Records contained in a dataset:
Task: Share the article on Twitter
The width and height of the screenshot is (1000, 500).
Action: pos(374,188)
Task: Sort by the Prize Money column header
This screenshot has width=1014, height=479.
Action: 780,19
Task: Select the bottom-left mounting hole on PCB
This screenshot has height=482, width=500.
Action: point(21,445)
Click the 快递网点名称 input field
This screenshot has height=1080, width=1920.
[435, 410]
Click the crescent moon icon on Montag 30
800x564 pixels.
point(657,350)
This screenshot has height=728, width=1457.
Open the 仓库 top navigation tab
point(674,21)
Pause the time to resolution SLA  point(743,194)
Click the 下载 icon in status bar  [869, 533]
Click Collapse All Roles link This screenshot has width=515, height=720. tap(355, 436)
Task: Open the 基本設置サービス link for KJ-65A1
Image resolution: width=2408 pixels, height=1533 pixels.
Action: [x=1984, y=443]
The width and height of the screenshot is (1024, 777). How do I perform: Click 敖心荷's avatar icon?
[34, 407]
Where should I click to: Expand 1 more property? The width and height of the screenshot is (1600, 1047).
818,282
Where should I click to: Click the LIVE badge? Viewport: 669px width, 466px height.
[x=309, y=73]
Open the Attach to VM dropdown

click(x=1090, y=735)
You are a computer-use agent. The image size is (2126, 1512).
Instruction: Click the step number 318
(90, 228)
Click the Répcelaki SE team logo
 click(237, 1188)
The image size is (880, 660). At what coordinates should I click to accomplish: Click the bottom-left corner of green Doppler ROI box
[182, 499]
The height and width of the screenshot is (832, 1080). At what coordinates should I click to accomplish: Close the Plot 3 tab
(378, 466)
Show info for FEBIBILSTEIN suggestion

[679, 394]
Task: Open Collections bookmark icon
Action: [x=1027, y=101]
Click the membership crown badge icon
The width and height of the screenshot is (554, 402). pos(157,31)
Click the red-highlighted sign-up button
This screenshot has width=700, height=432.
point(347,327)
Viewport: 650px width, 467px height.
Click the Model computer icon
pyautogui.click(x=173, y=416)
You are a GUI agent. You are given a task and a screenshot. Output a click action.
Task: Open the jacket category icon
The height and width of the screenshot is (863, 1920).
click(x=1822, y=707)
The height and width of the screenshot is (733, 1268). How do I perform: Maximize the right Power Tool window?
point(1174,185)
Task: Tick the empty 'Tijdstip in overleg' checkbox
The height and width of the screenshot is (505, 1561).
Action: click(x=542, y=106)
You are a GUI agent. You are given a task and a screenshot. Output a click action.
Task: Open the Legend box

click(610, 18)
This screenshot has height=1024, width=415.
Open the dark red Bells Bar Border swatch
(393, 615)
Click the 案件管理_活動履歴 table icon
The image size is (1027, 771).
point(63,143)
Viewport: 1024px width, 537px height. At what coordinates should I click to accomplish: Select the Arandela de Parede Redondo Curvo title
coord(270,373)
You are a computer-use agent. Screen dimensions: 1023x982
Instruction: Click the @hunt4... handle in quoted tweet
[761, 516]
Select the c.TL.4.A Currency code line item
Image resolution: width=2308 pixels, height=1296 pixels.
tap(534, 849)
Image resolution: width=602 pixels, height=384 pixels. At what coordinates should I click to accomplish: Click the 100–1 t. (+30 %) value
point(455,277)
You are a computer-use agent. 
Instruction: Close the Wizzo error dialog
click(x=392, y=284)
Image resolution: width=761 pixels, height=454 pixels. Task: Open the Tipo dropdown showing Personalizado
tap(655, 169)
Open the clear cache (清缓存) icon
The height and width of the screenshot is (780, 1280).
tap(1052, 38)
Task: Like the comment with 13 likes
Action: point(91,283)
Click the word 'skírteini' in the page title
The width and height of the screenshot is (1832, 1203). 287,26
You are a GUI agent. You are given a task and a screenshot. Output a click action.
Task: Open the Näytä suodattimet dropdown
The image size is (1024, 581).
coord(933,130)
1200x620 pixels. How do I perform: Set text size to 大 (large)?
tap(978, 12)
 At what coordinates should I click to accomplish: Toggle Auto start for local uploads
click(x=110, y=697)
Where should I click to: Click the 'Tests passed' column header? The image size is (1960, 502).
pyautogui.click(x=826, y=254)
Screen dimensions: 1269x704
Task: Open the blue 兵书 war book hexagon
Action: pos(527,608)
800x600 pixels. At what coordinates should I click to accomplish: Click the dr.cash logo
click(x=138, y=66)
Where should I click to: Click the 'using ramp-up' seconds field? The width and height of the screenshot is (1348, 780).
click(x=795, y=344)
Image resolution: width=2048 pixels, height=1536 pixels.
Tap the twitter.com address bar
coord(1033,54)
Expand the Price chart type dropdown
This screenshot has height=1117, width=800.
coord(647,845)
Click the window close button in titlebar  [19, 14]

§ **Try it**
Every line above is to be transcribed exactly.

§ **Response to the exercise**
Task: Share the article on Twitter
The width and height of the screenshot is (1000, 500).
Action: pos(374,188)
Task: Sort by the Prize Money column header
This screenshot has width=1014, height=479.
Action: 780,19
Task: Select the bottom-left mounting hole on PCB
This screenshot has height=482, width=500.
Action: point(21,445)
Click the 快递网点名称 input field
This screenshot has height=1080, width=1920.
[435, 410]
Click the crescent moon icon on Montag 30
800x564 pixels.
point(657,350)
This screenshot has height=728, width=1457.
Open the 仓库 top navigation tab
point(674,21)
Pause the time to resolution SLA  point(743,194)
Click the 下载 icon in status bar  [869, 533]
Click Collapse All Roles link This screenshot has width=515, height=720. tap(355, 436)
Task: Open the 基本設置サービス link for KJ-65A1
Image resolution: width=2408 pixels, height=1533 pixels.
Action: [x=1984, y=443]
The width and height of the screenshot is (1024, 777). How do I perform: Click 敖心荷's avatar icon?
[34, 407]
Where should I click to: Expand 1 more property? The width and height of the screenshot is (1600, 1047).
818,282
Where should I click to: Click the LIVE badge? Viewport: 669px width, 466px height.
[x=309, y=73]
Open the Attach to VM dropdown

click(x=1090, y=735)
You are a computer-use agent. The image size is (2126, 1512).
Instruction: Click the step number 318
(90, 228)
Click the Répcelaki SE team logo
 click(237, 1188)
The image size is (880, 660). At what coordinates should I click to accomplish: Click the bottom-left corner of green Doppler ROI box
[182, 499]
The height and width of the screenshot is (832, 1080). At what coordinates should I click to accomplish: Close the Plot 3 tab
(378, 466)
Show info for FEBIBILSTEIN suggestion

[679, 394]
Task: Open Collections bookmark icon
Action: [x=1027, y=101]
Click the membership crown badge icon
The width and height of the screenshot is (554, 402). pos(157,31)
Click the red-highlighted sign-up button
This screenshot has width=700, height=432.
point(347,327)
Viewport: 650px width, 467px height.
Click the Model computer icon
pyautogui.click(x=173, y=416)
You are a GUI agent. You are given a task and a screenshot. Output a click action.
Task: Open the jacket category icon
The height and width of the screenshot is (863, 1920).
click(x=1822, y=707)
The height and width of the screenshot is (733, 1268). How do I perform: Maximize the right Power Tool window?
point(1174,185)
Task: Tick the empty 'Tijdstip in overleg' checkbox
The height and width of the screenshot is (505, 1561).
Action: click(x=542, y=106)
You are a GUI agent. You are given a task and a screenshot. Output a click action.
Task: Open the Legend box

click(610, 18)
This screenshot has height=1024, width=415.
Open the dark red Bells Bar Border swatch
(393, 615)
Click the 案件管理_活動履歴 table icon
The image size is (1027, 771).
point(63,143)
Viewport: 1024px width, 537px height. At what coordinates should I click to accomplish: Select the Arandela de Parede Redondo Curvo title
coord(270,373)
You are a computer-use agent. Screen dimensions: 1023x982
Instruction: Click the @hunt4... handle in quoted tweet
[761, 516]
Select the c.TL.4.A Currency code line item
Image resolution: width=2308 pixels, height=1296 pixels.
tap(534, 849)
Image resolution: width=602 pixels, height=384 pixels. At what coordinates should I click to accomplish: Click the 100–1 t. (+30 %) value
point(455,277)
You are a computer-use agent. 
Instruction: Close the Wizzo error dialog
click(x=392, y=284)
Image resolution: width=761 pixels, height=454 pixels. Task: Open the Tipo dropdown showing Personalizado
tap(655, 169)
Open the clear cache (清缓存) icon
The height and width of the screenshot is (780, 1280).
tap(1052, 38)
Task: Like the comment with 13 likes
Action: point(91,283)
Click the word 'skírteini' in the page title
The width and height of the screenshot is (1832, 1203). 287,26
You are a GUI agent. You are given a task and a screenshot. Output a click action.
Task: Open the Näytä suodattimet dropdown
The image size is (1024, 581).
coord(933,130)
1200x620 pixels. How do I perform: Set text size to 大 (large)?
tap(978, 12)
 At what coordinates should I click to accomplish: Toggle Auto start for local uploads
click(x=110, y=697)
Where should I click to: Click the 'Tests passed' column header? The image size is (1960, 502).
pyautogui.click(x=826, y=254)
Screen dimensions: 1269x704
Task: Open the blue 兵书 war book hexagon
Action: pos(527,608)
800x600 pixels. At what coordinates should I click to accomplish: Click the dr.cash logo
click(x=138, y=66)
Where should I click to: Click the 'using ramp-up' seconds field? The width and height of the screenshot is (1348, 780).
click(x=795, y=344)
Image resolution: width=2048 pixels, height=1536 pixels.
Tap the twitter.com address bar
coord(1033,54)
Expand the Price chart type dropdown
This screenshot has height=1117, width=800.
coord(647,845)
Click the window close button in titlebar  [19, 14]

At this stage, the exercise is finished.